Retail

Pick n Pay’s ‘golden child’ continues to shine

Boxer has experienced a strong start to its 2026 financial year, with the discount retailer outperforming its parent company, Pick n Pay, on the JSE.

This is despite Pick n Pay still owning over 60% of Boxer following its spin-off and separate listing in 2024.

Today, Boxer is listed on the JSE with a market cap of around R30.56 billion, while Pick n Pay’s market cap stands at approximately R19.89 billion.

Boxer released a trading update for the 17 weeks ended 29 June 2025 on Tuesday, 29 July 2025.

This update showed a strong start to the group’s 2026 financial year, with turnover growth of 12.1% and 3.9% growth on a like-for-like basis.

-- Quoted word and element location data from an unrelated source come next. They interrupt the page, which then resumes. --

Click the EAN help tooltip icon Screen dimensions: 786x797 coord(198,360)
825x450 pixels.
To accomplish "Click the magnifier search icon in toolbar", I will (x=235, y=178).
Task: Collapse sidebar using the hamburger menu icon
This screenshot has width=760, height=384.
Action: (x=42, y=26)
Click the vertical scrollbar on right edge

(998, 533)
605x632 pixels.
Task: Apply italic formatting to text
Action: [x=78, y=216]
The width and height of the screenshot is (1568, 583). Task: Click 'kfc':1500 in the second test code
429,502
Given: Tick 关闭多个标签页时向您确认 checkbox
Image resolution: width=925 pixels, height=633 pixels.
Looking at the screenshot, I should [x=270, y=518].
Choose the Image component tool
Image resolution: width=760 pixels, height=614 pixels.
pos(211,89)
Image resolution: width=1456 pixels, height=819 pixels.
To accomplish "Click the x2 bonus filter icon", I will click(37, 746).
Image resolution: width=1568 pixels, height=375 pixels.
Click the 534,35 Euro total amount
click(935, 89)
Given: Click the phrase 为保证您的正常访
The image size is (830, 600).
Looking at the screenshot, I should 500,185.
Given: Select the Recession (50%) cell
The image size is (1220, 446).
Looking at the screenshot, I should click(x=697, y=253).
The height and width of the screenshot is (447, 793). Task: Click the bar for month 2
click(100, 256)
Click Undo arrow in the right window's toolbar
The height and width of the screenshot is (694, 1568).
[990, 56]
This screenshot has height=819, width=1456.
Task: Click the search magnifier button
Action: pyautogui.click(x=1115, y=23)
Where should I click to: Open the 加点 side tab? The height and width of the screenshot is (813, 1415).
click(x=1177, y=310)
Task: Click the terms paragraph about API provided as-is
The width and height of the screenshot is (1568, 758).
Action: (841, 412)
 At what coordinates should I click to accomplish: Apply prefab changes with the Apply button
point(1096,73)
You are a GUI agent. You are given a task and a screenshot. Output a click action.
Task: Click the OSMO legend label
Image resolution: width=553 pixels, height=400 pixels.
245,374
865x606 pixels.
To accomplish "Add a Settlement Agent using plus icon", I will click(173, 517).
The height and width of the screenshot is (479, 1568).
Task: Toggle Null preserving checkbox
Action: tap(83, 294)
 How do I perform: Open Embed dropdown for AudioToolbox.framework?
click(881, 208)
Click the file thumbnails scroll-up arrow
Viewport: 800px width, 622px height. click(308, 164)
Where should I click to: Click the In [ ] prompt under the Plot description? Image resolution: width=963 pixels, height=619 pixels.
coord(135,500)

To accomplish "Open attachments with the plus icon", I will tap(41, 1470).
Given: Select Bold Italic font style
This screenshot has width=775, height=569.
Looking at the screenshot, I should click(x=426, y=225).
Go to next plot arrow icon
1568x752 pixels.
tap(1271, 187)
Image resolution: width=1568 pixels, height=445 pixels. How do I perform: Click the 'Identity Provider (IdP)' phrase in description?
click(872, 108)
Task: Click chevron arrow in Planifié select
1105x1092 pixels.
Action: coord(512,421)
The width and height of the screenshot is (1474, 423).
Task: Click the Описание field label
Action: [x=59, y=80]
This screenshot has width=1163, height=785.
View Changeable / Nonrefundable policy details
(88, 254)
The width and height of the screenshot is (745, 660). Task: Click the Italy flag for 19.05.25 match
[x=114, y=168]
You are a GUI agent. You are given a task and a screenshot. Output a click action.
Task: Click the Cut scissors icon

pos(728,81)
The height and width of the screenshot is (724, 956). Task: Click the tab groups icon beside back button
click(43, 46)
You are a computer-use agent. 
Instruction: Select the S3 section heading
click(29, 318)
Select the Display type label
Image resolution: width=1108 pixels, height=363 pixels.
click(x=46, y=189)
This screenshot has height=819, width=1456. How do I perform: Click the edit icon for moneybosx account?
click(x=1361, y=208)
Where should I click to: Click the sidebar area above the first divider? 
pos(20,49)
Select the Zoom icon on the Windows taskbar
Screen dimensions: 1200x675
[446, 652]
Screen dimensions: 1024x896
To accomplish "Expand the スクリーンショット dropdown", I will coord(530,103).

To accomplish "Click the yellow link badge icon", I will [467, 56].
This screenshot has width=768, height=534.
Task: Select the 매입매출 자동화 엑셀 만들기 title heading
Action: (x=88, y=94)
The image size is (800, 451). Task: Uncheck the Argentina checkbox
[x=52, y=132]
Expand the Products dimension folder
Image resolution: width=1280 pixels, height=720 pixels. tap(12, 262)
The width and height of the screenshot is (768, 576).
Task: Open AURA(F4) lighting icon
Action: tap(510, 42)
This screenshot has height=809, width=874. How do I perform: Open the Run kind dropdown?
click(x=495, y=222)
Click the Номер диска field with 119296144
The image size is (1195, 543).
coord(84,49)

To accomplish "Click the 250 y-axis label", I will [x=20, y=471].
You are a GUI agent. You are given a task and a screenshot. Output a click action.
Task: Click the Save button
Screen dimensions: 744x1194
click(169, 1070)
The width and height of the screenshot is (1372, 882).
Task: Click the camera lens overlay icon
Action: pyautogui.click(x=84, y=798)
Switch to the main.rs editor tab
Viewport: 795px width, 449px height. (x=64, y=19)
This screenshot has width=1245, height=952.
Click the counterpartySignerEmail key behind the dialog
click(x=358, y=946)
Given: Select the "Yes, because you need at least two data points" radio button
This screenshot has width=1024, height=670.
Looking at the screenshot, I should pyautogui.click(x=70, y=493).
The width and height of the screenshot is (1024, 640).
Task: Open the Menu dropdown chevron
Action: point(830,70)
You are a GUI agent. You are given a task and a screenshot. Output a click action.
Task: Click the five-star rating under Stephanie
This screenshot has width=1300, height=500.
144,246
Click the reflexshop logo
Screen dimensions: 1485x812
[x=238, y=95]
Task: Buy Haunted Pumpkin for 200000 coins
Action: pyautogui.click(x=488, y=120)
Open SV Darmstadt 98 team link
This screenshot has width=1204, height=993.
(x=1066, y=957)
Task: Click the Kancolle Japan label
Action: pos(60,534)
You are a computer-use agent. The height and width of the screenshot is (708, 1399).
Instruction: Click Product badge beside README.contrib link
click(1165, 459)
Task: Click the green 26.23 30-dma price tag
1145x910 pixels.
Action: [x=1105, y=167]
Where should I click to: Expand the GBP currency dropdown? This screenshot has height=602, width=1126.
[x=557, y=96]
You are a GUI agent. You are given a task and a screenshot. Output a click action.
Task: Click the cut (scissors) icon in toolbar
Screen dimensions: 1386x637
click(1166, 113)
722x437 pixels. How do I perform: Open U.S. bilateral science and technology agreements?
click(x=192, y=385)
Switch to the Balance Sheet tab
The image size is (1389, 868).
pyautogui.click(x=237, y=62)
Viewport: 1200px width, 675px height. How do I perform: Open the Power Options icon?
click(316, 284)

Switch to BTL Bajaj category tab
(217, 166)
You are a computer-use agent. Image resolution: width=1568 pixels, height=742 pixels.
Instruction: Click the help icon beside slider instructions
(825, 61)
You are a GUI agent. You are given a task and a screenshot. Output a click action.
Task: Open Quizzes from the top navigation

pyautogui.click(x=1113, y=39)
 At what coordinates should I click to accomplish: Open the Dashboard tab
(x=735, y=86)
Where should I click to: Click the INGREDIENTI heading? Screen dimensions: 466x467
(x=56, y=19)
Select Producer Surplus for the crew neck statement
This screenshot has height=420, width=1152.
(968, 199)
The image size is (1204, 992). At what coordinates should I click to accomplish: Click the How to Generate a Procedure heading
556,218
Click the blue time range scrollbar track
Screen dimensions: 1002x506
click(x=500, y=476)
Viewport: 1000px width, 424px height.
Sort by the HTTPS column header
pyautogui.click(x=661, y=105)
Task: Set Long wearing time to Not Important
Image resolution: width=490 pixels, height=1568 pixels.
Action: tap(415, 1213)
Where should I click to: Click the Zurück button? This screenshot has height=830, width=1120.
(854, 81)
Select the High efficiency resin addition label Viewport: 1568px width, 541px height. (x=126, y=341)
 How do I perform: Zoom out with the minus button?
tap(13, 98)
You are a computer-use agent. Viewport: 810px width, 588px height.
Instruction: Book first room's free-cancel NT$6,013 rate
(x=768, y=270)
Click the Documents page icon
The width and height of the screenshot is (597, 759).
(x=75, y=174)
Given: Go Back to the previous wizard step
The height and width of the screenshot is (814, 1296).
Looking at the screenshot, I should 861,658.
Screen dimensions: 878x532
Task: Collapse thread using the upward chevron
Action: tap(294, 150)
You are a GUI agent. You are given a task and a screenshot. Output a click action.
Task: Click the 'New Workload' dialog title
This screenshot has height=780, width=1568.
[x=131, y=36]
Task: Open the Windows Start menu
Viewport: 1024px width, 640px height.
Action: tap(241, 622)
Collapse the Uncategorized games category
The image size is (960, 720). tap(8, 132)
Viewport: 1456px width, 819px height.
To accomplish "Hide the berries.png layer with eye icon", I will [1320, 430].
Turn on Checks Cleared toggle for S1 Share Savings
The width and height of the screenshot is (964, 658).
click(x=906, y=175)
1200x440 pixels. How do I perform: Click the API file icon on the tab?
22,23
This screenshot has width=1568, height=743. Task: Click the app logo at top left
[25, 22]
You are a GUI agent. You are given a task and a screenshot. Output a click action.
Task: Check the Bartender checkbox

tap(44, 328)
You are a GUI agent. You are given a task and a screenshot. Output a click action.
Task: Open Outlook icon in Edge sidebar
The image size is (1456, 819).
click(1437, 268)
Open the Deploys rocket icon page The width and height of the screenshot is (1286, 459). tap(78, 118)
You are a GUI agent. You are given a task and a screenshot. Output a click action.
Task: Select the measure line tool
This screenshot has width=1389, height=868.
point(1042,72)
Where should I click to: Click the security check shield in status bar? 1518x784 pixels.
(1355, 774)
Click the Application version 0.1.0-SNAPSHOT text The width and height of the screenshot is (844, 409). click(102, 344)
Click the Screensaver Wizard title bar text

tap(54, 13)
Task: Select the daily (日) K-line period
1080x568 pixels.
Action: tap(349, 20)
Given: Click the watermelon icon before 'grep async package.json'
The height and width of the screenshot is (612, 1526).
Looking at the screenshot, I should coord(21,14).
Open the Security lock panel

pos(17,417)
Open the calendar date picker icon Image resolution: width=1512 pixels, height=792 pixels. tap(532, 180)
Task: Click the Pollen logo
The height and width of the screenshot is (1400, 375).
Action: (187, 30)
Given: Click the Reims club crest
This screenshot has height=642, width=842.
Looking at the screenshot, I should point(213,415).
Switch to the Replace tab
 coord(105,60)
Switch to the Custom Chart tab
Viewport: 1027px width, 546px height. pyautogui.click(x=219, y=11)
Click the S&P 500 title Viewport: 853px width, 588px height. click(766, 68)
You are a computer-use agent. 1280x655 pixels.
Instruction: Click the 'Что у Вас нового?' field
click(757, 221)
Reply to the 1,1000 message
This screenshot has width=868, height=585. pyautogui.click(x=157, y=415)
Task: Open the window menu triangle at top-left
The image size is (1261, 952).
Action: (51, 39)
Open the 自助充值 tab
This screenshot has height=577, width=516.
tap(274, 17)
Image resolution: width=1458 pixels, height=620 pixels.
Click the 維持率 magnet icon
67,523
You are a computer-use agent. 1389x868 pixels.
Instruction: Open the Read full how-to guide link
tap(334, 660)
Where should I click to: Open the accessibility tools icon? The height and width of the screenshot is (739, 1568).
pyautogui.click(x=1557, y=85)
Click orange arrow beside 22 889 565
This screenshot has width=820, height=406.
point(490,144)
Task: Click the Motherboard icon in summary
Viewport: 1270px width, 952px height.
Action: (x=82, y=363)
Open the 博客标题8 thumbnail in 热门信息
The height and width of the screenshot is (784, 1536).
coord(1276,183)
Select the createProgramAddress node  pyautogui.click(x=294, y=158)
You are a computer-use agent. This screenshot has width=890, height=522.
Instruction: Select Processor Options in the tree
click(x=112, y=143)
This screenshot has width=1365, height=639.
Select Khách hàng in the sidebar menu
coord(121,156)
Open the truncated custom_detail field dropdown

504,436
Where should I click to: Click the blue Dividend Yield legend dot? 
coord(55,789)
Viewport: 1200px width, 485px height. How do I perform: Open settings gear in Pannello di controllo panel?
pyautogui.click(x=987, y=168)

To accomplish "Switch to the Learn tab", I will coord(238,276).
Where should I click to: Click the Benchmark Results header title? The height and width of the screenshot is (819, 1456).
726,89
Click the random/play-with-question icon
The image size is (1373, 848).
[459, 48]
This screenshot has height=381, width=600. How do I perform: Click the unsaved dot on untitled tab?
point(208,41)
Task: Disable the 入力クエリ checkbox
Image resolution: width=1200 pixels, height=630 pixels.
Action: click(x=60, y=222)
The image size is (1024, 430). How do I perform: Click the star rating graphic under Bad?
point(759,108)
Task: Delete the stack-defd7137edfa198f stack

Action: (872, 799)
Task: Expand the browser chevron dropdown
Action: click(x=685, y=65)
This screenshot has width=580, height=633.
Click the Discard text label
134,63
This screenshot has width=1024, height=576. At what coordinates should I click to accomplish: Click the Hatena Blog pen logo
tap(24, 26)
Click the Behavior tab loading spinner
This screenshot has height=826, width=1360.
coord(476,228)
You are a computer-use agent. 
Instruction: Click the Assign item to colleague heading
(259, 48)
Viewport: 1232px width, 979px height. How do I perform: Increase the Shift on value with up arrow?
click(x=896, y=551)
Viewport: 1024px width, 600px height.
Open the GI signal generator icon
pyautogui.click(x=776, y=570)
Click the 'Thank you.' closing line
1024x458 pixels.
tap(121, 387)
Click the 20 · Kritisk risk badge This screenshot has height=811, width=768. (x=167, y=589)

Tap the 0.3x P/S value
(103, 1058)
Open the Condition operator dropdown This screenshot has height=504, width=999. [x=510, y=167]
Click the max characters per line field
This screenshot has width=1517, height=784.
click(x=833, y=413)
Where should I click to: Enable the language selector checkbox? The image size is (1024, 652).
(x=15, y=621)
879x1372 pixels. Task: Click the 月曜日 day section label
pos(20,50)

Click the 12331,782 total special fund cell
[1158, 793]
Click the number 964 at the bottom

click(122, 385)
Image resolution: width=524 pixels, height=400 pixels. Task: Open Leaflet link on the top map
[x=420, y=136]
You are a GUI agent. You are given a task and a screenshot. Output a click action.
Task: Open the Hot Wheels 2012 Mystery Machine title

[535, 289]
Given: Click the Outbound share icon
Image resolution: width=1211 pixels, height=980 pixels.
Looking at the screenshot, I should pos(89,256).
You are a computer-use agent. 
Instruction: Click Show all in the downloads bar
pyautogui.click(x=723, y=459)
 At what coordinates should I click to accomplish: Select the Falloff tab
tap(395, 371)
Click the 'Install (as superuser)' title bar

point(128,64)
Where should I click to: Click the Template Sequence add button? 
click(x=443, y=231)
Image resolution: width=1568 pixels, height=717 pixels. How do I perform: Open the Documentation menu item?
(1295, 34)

The retailer explained that it has produced consistent market share gains through the period and has also seen positive recent trends, as the high base from the first few months of its 2025 financial year normalises.

Boxer also reported negative internal food inflation of -0.6% for the period on a volume-held-constant basis, even lower than its FY25 inflation of 0.3%.

The company explained that this was achieved despite the challenging economic environment and the mild deflation reported for the period.

“Boxer remains comfortable that it is on track to meet its previously guided low-teens FY26 turnover growth objective, given the like-for-like momentum and store rollout programme,” it said. 

Boxer has opened seven superstores and ten liquor stores during the first four months of FY26.

“While there is always an element of uncertainty in the precise timing of store openings, current visibility suggests that Boxer remains on track to meet its previously communicated FY26 store rollout targets,” the retailer said. 

“Boxer remains confident with its FY26 gross margin outlook, despite the inherent margin management challenges in a low inflation environment.”